One measures the sincerity of a love letter by its attachment to the receiver – the lover, or hoped for lover, on the other end of this outpouring of sentiment. That attachment is signalled by a certain privacy of tone more than anything else. The tone in writing is, overtly, a clumsy thing – it is underlining, italics, exclamation points, a rather miserable attempt to make the hand that writes take on a function of the tongue that speaks. To make the tone work, to rise above these poor instruments, requires, even of the most silly love letter writer, a certain sense of nuance. A certain sense of tickling, so to speak. And we know that some are born ticklish, and others aren’t.
Thus, the love letter is
bound to an aesthetic purpose that may not be shareable. Love letters that have
passed into literature, that please people beyond the narrow circle of the
couple, are rarely the most successful love letters in terms of their immediate
purpose.
I came across this love
letter from Paul Nizan to his wife, Henriette, dated 5 November 1939. P.N. is
in the army, at this point, but the war seems “phony” – nothing seems to be
happening. It is one of the rare love letters that delights on the two levels
sketched above. So, I thought I’d translate it. Which is inevitably to distort
it.
Perhaps this gains in
poignancy for me, knowing the end of the story – Nizan’s mysterious death in
the woods six months later, and the way his name was dragged in the mud by
Stalinists for years, and Sartre’s amazing preface to Aden Araby which brought
Nizan’s name back into the light.
“Rirette my dearest. Received your letter of Nov. 1 yesterday evening.
It is so very nice to be able to say, after fifteen years, that we love each
other enough to exchange love letters, and that we have triumphed in the end over
everything that separates people. This stay in the army has reminded me a bit
of my stay in Arabia [About which Nizan wrote his first and most famous book],
but we know more things, we are much more deeply complicit, we have learned to
go beyond mere literature. So that without doubt this time will not be lost, if
it isn’t prolonged up until I have a long white beard and promenade along the
Maginot line in a little tank. Julie de Lespinasse, Juliette Drouet, and other
women only had to hold tight. You know, the legend says that, in order to appease
the combattants and consecrate them exclusively to thoughts of war and the contemplation
of their military destiny, the powers that be put saltpeter or camphor in the
wine, the salt, and the coffee.

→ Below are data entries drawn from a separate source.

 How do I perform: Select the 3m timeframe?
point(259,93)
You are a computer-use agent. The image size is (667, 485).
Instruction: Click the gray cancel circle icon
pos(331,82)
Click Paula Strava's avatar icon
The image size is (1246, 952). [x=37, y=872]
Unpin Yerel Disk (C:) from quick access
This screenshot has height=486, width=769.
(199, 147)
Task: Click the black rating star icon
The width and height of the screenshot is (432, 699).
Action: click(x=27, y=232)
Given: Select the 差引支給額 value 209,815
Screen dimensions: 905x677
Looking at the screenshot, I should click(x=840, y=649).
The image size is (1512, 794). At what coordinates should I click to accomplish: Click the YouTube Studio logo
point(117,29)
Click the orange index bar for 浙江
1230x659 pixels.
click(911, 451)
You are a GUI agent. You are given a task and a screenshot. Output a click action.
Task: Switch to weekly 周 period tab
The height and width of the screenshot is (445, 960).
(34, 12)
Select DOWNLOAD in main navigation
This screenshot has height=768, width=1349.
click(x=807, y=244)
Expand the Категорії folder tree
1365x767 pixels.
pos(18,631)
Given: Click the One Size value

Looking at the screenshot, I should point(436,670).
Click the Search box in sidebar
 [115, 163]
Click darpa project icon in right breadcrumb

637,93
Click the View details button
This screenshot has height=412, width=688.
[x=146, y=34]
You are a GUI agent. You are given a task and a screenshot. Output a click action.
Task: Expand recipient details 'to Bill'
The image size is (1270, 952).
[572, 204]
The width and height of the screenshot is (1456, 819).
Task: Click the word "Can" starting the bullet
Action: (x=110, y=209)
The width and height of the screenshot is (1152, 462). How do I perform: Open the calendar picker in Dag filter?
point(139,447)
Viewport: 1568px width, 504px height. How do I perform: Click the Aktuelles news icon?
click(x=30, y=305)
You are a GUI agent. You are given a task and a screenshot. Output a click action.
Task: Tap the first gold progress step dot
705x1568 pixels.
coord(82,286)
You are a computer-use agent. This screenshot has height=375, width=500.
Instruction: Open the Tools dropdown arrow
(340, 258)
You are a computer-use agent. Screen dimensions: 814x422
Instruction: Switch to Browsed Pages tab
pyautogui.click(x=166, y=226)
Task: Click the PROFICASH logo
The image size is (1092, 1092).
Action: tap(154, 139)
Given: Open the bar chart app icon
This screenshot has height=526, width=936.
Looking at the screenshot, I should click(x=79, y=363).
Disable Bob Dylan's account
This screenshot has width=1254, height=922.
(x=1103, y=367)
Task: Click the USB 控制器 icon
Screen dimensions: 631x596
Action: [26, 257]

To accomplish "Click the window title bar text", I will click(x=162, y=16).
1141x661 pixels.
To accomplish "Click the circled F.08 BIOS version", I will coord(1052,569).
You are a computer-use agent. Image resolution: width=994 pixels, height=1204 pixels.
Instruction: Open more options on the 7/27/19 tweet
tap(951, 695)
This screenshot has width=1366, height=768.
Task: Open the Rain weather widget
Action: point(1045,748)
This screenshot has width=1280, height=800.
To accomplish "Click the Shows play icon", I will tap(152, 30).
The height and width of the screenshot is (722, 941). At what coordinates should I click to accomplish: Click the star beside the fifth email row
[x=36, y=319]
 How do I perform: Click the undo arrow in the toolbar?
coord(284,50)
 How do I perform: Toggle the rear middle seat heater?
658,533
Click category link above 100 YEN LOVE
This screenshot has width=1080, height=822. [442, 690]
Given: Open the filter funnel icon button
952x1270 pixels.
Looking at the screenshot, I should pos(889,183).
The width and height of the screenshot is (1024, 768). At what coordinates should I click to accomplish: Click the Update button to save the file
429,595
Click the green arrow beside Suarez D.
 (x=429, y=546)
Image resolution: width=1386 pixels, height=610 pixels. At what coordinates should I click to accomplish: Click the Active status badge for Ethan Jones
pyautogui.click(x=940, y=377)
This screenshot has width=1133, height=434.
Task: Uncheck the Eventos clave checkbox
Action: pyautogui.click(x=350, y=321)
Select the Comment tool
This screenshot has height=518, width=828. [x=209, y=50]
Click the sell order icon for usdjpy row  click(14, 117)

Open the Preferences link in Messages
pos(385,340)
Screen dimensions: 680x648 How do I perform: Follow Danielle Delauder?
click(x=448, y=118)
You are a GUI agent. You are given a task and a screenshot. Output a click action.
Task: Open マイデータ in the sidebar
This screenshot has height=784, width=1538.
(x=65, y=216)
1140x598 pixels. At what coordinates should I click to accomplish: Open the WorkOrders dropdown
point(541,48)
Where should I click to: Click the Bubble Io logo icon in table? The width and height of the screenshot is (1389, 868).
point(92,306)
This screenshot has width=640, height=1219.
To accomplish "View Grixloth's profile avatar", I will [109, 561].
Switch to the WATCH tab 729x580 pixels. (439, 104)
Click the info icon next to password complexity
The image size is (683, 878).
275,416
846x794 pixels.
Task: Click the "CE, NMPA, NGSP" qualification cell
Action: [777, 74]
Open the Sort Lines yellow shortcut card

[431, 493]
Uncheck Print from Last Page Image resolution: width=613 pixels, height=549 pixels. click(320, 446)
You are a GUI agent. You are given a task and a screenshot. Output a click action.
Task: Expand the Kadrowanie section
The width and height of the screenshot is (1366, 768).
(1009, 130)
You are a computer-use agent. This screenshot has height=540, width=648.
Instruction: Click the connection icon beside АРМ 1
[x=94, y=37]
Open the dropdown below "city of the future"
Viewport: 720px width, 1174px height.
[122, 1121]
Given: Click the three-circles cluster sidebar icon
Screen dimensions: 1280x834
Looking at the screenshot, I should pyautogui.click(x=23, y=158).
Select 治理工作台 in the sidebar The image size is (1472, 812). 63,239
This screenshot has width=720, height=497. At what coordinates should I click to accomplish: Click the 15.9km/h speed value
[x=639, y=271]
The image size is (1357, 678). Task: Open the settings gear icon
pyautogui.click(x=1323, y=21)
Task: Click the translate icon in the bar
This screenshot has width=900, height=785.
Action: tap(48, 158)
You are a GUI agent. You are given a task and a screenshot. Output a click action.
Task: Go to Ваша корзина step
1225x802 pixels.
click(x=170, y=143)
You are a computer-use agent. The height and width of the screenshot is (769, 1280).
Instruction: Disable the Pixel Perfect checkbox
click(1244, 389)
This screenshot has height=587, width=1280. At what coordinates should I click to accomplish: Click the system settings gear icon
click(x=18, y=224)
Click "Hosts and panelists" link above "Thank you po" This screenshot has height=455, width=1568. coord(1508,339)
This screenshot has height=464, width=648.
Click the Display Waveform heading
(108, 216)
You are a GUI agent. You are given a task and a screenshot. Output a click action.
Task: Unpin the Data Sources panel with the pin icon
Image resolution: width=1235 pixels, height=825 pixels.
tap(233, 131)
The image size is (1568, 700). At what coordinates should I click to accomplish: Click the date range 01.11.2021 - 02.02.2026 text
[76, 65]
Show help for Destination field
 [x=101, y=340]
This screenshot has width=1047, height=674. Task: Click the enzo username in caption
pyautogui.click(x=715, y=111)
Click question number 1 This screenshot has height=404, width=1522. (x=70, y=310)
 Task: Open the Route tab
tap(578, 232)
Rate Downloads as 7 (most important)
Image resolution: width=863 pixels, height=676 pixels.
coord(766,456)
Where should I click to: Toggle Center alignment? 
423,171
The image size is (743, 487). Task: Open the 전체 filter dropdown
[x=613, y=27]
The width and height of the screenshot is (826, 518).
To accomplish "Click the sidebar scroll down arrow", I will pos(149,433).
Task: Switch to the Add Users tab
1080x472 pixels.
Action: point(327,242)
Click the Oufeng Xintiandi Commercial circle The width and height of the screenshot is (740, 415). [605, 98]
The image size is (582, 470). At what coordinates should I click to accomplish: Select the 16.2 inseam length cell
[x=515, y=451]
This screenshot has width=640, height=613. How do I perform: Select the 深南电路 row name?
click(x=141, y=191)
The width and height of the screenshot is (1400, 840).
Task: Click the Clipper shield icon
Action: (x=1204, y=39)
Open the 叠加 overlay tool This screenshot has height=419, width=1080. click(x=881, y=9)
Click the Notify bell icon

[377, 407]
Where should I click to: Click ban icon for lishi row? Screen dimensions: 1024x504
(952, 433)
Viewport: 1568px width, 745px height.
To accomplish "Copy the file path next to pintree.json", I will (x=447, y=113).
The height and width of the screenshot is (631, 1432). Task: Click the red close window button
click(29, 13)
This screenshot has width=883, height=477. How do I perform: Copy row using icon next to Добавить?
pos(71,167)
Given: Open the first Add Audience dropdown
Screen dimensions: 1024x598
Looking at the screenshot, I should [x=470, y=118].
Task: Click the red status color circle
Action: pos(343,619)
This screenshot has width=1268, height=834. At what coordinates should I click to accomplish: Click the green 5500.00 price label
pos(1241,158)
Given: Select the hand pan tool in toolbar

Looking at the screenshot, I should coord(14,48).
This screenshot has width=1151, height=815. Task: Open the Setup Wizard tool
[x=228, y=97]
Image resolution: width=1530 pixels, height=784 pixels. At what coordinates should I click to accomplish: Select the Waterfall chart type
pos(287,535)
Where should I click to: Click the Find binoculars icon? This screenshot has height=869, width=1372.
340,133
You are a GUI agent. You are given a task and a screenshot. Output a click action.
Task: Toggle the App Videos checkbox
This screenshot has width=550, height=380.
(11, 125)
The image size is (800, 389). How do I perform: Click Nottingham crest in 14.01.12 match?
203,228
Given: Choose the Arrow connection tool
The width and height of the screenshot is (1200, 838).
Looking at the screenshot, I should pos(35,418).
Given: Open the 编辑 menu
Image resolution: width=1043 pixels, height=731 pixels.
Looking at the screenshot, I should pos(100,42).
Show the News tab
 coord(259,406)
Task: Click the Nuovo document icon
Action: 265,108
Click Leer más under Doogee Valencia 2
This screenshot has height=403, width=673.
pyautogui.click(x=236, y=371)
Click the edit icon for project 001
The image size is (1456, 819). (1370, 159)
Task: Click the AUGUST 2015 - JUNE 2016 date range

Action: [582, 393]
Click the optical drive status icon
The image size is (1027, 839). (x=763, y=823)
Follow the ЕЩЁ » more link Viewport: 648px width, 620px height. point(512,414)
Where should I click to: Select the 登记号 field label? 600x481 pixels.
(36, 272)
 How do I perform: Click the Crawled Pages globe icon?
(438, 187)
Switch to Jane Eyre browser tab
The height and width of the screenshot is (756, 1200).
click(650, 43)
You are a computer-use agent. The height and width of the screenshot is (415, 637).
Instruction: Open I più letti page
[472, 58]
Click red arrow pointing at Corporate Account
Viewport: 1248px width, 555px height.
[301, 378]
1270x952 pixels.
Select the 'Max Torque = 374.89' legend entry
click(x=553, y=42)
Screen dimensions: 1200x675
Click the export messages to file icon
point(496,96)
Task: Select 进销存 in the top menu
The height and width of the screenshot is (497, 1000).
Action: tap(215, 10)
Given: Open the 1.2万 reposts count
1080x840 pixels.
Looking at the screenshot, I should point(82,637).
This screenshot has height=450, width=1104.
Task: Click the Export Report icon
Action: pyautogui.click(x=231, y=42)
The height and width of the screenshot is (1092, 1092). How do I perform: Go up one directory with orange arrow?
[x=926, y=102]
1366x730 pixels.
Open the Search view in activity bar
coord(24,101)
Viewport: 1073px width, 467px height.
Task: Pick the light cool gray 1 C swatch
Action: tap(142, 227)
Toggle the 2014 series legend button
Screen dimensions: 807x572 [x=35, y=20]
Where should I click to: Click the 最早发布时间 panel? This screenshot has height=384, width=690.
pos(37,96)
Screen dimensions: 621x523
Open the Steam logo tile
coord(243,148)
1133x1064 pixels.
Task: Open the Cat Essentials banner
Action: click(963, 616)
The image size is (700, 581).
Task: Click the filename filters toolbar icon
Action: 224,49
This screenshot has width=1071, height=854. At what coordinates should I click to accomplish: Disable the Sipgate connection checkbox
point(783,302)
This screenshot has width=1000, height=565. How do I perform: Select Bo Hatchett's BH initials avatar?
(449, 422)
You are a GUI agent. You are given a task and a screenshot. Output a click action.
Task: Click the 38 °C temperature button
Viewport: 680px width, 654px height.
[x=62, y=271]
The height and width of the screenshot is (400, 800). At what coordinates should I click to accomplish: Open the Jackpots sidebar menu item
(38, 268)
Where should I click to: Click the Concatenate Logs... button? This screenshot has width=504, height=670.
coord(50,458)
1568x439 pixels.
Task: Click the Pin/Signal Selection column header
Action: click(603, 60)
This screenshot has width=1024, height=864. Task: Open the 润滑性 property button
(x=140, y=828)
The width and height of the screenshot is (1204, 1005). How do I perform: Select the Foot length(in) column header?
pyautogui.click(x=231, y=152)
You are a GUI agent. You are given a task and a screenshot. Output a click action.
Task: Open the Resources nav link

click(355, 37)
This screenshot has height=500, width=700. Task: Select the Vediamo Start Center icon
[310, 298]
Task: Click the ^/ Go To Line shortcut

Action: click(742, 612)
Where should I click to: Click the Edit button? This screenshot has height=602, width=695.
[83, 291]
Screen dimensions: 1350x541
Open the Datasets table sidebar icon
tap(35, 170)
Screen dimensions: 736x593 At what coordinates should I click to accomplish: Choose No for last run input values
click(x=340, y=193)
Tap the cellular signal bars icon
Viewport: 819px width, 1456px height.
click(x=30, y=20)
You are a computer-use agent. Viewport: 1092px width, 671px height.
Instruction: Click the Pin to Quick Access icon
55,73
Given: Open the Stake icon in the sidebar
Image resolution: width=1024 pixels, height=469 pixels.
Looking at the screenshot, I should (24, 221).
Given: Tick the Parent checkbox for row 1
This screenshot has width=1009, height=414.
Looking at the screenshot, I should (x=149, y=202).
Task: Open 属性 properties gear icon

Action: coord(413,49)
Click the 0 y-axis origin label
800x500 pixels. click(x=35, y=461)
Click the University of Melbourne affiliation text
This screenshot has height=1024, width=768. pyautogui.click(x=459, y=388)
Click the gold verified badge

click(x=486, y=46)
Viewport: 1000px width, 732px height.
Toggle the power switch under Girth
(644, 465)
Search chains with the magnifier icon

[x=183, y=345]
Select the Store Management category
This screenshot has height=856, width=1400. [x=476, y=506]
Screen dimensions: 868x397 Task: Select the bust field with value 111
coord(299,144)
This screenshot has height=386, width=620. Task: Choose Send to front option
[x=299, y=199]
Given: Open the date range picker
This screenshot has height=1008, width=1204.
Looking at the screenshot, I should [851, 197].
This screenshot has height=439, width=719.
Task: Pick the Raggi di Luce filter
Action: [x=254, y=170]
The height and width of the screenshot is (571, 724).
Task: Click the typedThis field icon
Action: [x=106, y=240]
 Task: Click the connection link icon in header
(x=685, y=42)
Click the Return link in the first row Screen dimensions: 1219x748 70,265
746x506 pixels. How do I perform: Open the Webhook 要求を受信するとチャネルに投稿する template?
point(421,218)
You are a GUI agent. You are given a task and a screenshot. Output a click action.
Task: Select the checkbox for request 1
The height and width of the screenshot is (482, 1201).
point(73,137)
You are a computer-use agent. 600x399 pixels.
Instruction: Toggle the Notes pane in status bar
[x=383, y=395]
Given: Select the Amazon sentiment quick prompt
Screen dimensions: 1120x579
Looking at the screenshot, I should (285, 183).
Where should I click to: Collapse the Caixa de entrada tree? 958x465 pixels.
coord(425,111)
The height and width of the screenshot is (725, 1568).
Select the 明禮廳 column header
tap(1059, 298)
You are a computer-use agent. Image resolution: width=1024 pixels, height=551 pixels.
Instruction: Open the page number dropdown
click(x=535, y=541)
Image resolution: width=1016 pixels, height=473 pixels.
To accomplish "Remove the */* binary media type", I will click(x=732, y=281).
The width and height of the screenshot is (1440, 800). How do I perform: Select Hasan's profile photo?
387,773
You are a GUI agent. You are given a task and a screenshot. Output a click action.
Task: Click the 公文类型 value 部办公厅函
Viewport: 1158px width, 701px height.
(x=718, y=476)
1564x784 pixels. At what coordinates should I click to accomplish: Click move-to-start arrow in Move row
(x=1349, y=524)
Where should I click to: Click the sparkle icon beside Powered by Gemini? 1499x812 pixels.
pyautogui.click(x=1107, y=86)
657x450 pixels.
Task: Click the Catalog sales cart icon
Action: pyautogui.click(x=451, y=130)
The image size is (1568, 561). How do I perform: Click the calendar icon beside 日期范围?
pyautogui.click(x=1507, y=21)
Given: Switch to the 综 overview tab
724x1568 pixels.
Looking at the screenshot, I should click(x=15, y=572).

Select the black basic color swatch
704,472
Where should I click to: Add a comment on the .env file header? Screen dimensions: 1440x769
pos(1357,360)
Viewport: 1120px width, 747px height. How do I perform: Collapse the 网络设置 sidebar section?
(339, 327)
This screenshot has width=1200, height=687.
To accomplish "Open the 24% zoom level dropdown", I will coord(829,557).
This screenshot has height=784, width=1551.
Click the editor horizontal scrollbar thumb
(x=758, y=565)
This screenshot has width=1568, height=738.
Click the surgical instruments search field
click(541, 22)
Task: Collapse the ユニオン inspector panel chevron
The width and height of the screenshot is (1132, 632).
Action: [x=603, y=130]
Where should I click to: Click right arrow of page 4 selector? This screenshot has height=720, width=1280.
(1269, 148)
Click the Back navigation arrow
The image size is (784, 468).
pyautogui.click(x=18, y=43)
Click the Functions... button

This legend, I think, is frivolous : if
there were camphor in the wine and saltpeter in the coffee, men with more
sensitive palate would have perceived it, but I have no need for the witness of
taste : it is enough that I read a letter of yours, or write one to you,
that I think of your rose Piana dress, your pleated dress of last winter, of that
return from Prague in December 37 when you could not stop climaxing, in order
for me to have a personal and physical proof that they haven’t put saltpeter in
the wine. So that we shouldn’t have any
worries for my moment of leave, and it
will be enough for me to see your knees, your thighs, that you, without any previous
sign, put your tongue in my mouth for us to arrive at some frank result. Perhaps
it will be wise for you to renounce the vain usage of panties. And there will
be time to talk and to say important things to each other. A propos of the
Talmud, I just read that Eben Haeser prescribes that workers not make love more
than twice in the week, that savants confine themselves to the sabbath, that muleteers
do it once per week, and camel drivers once per month, and only rentiers can do
it every day: I will have to put myself in the last category. Also, I read in
the Talmud, a naughtier books than I thought, that anyone who makes love to a
woman on the bottom will suffer from delirium: ah, but what a wonderful
delirium! I embrace you in this
spirit. »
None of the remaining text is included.